RELIGION
03/09/2011 09:01 pm ET | Updated May 25, 2011

The Lasting Impact Of Vatican II In America

By Kristen Moulton
Salt Lake Tribune

SALT LAKE CITY -- Colleen McDannell knew the title of her new book, "The Spirit of Vatican II: A History of Catholic Reform in America," would be provocative.

Modernists talk of the Catholic Church not living up to "the spirit of Vatican II," while traditionalists mock the phrase as if it's a ruse for turning the council on its head.

Yet McDannell says the title was nonetheless perfect for what she wanted to do: Tell the story of how American Catholics negotiated a time of dramatic change in their church.

"There was a spirit, and it was not just a light, frivolous, hippie, mini-skirted-nun type of thing," said McDannell, a history professor at the University of Utah.

McDannell's eighth book focuses on the impact of the changes from the Second Vatican Council (1962-1965) on the people who lived through it, and who still feel its ripple effects nearly 50 years later.

"Many Catholics of an age remember this time in a warm and positive way, and that legacy endures," McDannell said. "The council was, for most Catholics, a breath of fresh air."

Vatican II is considered the most pivotal church council in recent centuries, not because it declared new doctrine but because it changed the way the faith engages the modern world. It described a whole new role for lay Catholics.

The documents produced by the council to guide the church "were more poetry than law," McDannell said. "The documents were meant to be inspirational and show through language an openness."

The most visible changes concerned the liturgy: priests began facing their congregations rather than the altar during Mass, and worship was in the local vernacular rather than Latin.

Lay people began reading the Scriptures at Mass and serving Communion. Women no longer covered their hair with veils. Guitars replaced Gregorian chants, and, for a time, popular folk songs were played.

"It was a call to lay people to take a more active stance with regard to the liturgy," said Kathleen Dolphin, director of the Center for Spirituality at St. Mary's College in Indiana, who organized a 2005 conference and yearlong series to celebrate the 40th anniversary of Vatican II.

"There were some people who went overboard with making the liturgy too ordinary," Dolphin said. "Some of it was silly and some of it got kind of vapid, but ... they were putting together the airplane while in flight."

The church also began conversing with those engaged in science, government and other faith traditions.

McDannell said the effects cascaded.

"The council," she explained, "opened up a space for Catholics to think critically, intelligently, thoughtfully, thoroughly, about their religious tradition."

For regular Catholics, Dolphin said, the changes were profound.
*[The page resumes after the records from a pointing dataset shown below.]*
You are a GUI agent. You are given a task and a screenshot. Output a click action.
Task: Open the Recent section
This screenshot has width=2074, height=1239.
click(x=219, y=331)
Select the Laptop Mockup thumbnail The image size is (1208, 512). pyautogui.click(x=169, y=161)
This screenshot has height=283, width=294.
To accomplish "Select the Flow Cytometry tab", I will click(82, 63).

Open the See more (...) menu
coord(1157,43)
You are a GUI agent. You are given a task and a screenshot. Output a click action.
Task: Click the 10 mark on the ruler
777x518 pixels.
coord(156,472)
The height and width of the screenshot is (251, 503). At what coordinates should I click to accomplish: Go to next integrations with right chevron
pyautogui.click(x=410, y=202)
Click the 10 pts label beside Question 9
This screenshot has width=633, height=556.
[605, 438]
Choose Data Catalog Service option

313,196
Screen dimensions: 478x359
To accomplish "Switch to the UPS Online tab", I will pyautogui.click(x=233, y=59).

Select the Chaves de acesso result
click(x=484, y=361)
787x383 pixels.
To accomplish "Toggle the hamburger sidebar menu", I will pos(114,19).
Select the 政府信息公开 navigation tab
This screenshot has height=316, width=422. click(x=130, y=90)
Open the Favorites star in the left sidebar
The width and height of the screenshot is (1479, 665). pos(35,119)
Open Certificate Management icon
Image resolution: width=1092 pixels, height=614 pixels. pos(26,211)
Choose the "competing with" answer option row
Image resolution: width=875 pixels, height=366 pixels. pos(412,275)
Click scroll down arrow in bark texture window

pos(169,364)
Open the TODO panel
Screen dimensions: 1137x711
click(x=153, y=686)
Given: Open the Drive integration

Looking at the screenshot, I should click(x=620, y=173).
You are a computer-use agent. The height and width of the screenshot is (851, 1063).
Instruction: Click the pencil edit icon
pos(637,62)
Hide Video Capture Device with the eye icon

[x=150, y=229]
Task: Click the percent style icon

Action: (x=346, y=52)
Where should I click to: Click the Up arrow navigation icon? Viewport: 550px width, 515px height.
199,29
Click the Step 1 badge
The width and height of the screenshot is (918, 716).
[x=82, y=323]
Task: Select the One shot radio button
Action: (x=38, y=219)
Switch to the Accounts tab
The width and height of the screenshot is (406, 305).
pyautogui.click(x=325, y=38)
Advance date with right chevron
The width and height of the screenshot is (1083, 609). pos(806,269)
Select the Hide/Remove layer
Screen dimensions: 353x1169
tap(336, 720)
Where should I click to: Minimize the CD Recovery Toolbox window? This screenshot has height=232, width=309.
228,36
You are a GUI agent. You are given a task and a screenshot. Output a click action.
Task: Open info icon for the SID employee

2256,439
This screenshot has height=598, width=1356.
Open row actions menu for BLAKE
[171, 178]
"There has been this consistent effort to tone down what happened at the Second Vatican Council," as if it were not a major turning point, Dolphin said. "But the people in the pews would say something really happened."

McDannell tells the story through the lens of her parents, particularly her mother, Margaret.

In 1960s Los Angeles, the archbishop was in no hurry to implement Vatican II reforms. But when the family moved to Denver in 1967, they found Vatican II in full flower, with an architecturally modern church, a priest who wanted to be called by his first name and guitar Masses.

Her Republican parents found themselves in a parish with a social-justice commission that took up collections for Cesar Chavez's United Farm Workers Union and sponsored a refugee family from Vietnam.

"Although she chose not to boycott nonunion grapes and lettuce, she did begin a long relationship with an order of priests who worked among the poor in Appalachia," McDannell writes of her mother. "For Margaret and many of her generation who were critical of liberal protests, the parish served as a trusted interpreter of world culture and politics."

While it was not part of her mother's story, McDannell talks about one of the other consequences of Vatican II: the hemorrhage of American Catholics out of the church.

"It's ... indicative of Catholics thinking the church did not go far enough in making changes, in its attitude toward homosexuality, toward women in the priesthood, toward birth control," McDannell said. "For many people, they just got frustrated with that -- the promise that we moved so far but not far enough."

McDannell was one of them. She eventually stopped practicing her faith and now describes herself as a secular humanist. "Where the church seemed to be going," she said, "was not where I thought I wanted to go."

Nonetheless, she calls herself a "confusing Catholic."

The publication of her book is bittersweet, because her mother died Dec. 13, as it was going to press.

"I feel confident that I told her story in an honest and straightforward way," McDannell said. "This was not a woman who in any way was a liberal hippie, but it (Vatican II) allowed her to participate in the changes ... in that era in a way that made sense to her. For many serious Catholics, it really revitalized their relationship to their faith and the tradition itself."